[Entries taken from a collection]
________

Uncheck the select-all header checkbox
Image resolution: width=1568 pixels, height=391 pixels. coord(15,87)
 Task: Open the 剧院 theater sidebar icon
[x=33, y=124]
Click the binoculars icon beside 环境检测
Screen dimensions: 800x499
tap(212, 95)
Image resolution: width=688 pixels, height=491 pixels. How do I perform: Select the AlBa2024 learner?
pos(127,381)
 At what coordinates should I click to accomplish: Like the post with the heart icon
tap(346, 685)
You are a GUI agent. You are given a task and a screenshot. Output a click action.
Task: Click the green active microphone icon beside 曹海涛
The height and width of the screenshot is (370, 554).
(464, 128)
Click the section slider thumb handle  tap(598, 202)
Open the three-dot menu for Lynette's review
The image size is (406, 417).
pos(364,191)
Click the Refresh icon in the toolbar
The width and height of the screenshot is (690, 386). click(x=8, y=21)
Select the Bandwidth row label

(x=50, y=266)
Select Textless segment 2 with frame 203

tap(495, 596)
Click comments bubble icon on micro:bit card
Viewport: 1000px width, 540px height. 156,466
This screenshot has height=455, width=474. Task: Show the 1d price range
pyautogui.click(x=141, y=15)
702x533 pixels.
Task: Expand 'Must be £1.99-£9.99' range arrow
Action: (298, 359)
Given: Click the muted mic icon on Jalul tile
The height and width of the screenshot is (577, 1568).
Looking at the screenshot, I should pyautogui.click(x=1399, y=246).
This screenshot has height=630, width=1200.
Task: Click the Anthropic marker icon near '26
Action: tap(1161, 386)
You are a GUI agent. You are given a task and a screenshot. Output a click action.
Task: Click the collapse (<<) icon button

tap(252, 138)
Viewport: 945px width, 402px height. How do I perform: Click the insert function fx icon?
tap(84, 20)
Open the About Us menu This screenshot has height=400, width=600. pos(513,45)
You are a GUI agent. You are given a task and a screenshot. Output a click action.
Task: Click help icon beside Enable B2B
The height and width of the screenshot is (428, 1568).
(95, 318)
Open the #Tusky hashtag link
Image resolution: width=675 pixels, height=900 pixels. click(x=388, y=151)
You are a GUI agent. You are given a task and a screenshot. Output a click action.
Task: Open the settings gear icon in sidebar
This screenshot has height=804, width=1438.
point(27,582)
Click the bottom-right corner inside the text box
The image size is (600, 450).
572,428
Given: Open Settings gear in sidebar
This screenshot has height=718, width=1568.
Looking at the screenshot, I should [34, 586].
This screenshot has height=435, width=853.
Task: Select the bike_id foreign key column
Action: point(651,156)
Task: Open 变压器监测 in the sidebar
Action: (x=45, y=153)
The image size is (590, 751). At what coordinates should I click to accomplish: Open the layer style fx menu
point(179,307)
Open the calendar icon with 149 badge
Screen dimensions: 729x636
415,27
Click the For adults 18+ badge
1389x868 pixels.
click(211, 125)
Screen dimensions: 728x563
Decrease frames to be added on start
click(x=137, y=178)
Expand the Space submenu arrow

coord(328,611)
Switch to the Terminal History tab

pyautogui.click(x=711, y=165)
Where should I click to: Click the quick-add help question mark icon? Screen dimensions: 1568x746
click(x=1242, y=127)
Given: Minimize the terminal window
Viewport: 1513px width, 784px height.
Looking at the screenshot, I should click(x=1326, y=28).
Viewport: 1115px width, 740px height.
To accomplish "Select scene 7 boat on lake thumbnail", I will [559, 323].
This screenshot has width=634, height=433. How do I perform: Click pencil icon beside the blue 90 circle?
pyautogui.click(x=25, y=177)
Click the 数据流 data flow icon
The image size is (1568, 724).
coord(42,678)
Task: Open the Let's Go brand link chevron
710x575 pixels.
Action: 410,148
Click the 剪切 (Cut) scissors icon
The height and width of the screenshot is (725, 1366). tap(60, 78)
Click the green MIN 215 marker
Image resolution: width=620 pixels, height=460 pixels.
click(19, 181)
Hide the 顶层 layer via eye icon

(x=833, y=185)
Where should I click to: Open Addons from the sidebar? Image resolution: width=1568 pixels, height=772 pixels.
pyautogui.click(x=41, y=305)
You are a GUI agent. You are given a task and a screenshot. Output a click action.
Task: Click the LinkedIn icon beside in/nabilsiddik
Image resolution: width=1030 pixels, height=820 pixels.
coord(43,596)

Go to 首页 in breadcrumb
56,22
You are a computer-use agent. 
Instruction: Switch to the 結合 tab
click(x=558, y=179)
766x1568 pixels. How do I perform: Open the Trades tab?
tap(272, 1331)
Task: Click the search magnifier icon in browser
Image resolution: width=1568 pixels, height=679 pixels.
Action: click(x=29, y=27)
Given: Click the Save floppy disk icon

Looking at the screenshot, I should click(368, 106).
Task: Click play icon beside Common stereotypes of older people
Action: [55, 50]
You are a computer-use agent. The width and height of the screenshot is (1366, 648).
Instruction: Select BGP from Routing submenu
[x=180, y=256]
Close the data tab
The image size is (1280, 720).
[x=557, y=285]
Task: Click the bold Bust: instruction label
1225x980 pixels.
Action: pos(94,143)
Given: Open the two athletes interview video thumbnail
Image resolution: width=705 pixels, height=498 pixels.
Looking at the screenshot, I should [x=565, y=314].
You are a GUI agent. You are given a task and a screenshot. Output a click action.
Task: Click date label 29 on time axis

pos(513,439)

________

Nothing added, nothing dropped: copy the data above.

Uncheck the select-all header checkbox
Image resolution: width=1568 pixels, height=391 pixels. coord(15,87)
 Task: Open the 剧院 theater sidebar icon
[x=33, y=124]
Click the binoculars icon beside 环境检测
Screen dimensions: 800x499
tap(212, 95)
Image resolution: width=688 pixels, height=491 pixels. How do I perform: Select the AlBa2024 learner?
pos(127,381)
 At what coordinates should I click to accomplish: Like the post with the heart icon
tap(346, 685)
You are a GUI agent. You are given a task and a screenshot. Output a click action.
Task: Click the green active microphone icon beside 曹海涛
The height and width of the screenshot is (370, 554).
(464, 128)
Click the section slider thumb handle  tap(598, 202)
Open the three-dot menu for Lynette's review
The image size is (406, 417).
pos(364,191)
Click the Refresh icon in the toolbar
The width and height of the screenshot is (690, 386). click(x=8, y=21)
Select the Bandwidth row label

(x=50, y=266)
Select Textless segment 2 with frame 203

tap(495, 596)
Click comments bubble icon on micro:bit card
Viewport: 1000px width, 540px height. 156,466
This screenshot has height=455, width=474. Task: Show the 1d price range
pyautogui.click(x=141, y=15)
702x533 pixels.
Task: Expand 'Must be £1.99-£9.99' range arrow
Action: (298, 359)
Given: Click the muted mic icon on Jalul tile
The height and width of the screenshot is (577, 1568).
Looking at the screenshot, I should pyautogui.click(x=1399, y=246).
This screenshot has height=630, width=1200.
Task: Click the Anthropic marker icon near '26
Action: tap(1161, 386)
You are a GUI agent. You are given a task and a screenshot. Output a click action.
Task: Click the collapse (<<) icon button

tap(252, 138)
Viewport: 945px width, 402px height. How do I perform: Click the insert function fx icon?
tap(84, 20)
Open the About Us menu This screenshot has height=400, width=600. pos(513,45)
You are a GUI agent. You are given a task and a screenshot. Output a click action.
Task: Click help icon beside Enable B2B
The height and width of the screenshot is (428, 1568).
(95, 318)
Open the #Tusky hashtag link
Image resolution: width=675 pixels, height=900 pixels. click(x=388, y=151)
You are a GUI agent. You are given a task and a screenshot. Output a click action.
Task: Open the settings gear icon in sidebar
This screenshot has height=804, width=1438.
point(27,582)
Click the bottom-right corner inside the text box
The image size is (600, 450).
572,428
Given: Open Settings gear in sidebar
This screenshot has height=718, width=1568.
Looking at the screenshot, I should [34, 586].
This screenshot has height=435, width=853.
Task: Select the bike_id foreign key column
Action: point(651,156)
Task: Open 变压器监测 in the sidebar
Action: (x=45, y=153)
The image size is (590, 751). At what coordinates should I click to accomplish: Open the layer style fx menu
point(179,307)
Open the calendar icon with 149 badge
Screen dimensions: 729x636
415,27
Click the For adults 18+ badge
1389x868 pixels.
click(211, 125)
Screen dimensions: 728x563
Decrease frames to be added on start
click(x=137, y=178)
Expand the Space submenu arrow

coord(328,611)
Switch to the Terminal History tab

pyautogui.click(x=711, y=165)
Where should I click to: Click the quick-add help question mark icon? Screen dimensions: 1568x746
click(x=1242, y=127)
Given: Minimize the terminal window
Viewport: 1513px width, 784px height.
Looking at the screenshot, I should click(x=1326, y=28).
Viewport: 1115px width, 740px height.
To accomplish "Select scene 7 boat on lake thumbnail", I will [559, 323].
This screenshot has width=634, height=433. How do I perform: Click pencil icon beside the blue 90 circle?
pyautogui.click(x=25, y=177)
Click the 数据流 data flow icon
The image size is (1568, 724).
coord(42,678)
Task: Open the Let's Go brand link chevron
710x575 pixels.
Action: 410,148
Click the 剪切 (Cut) scissors icon
The height and width of the screenshot is (725, 1366). tap(60, 78)
Click the green MIN 215 marker
Image resolution: width=620 pixels, height=460 pixels.
click(19, 181)
Hide the 顶层 layer via eye icon

(x=833, y=185)
Where should I click to: Open Addons from the sidebar? Image resolution: width=1568 pixels, height=772 pixels.
pyautogui.click(x=41, y=305)
You are a GUI agent. You are given a task and a screenshot. Output a click action.
Task: Click the LinkedIn icon beside in/nabilsiddik
Image resolution: width=1030 pixels, height=820 pixels.
coord(43,596)

Go to 首页 in breadcrumb
56,22
You are a computer-use agent. 
Instruction: Switch to the 結合 tab
click(x=558, y=179)
766x1568 pixels. How do I perform: Open the Trades tab?
tap(272, 1331)
Task: Click the search magnifier icon in browser
Image resolution: width=1568 pixels, height=679 pixels.
Action: click(x=29, y=27)
Given: Click the Save floppy disk icon

Looking at the screenshot, I should click(368, 106).
Task: Click play icon beside Common stereotypes of older people
Action: [55, 50]
You are a computer-use agent. The width and height of the screenshot is (1366, 648).
Instruction: Select BGP from Routing submenu
[x=180, y=256]
Close the data tab
The image size is (1280, 720).
[x=557, y=285]
Task: Click the bold Bust: instruction label
1225x980 pixels.
Action: pos(94,143)
Given: Open the two athletes interview video thumbnail
Image resolution: width=705 pixels, height=498 pixels.
Looking at the screenshot, I should [x=565, y=314].
You are a GUI agent. You are given a task and a screenshot. Output a click action.
Task: Click date label 29 on time axis

pos(513,439)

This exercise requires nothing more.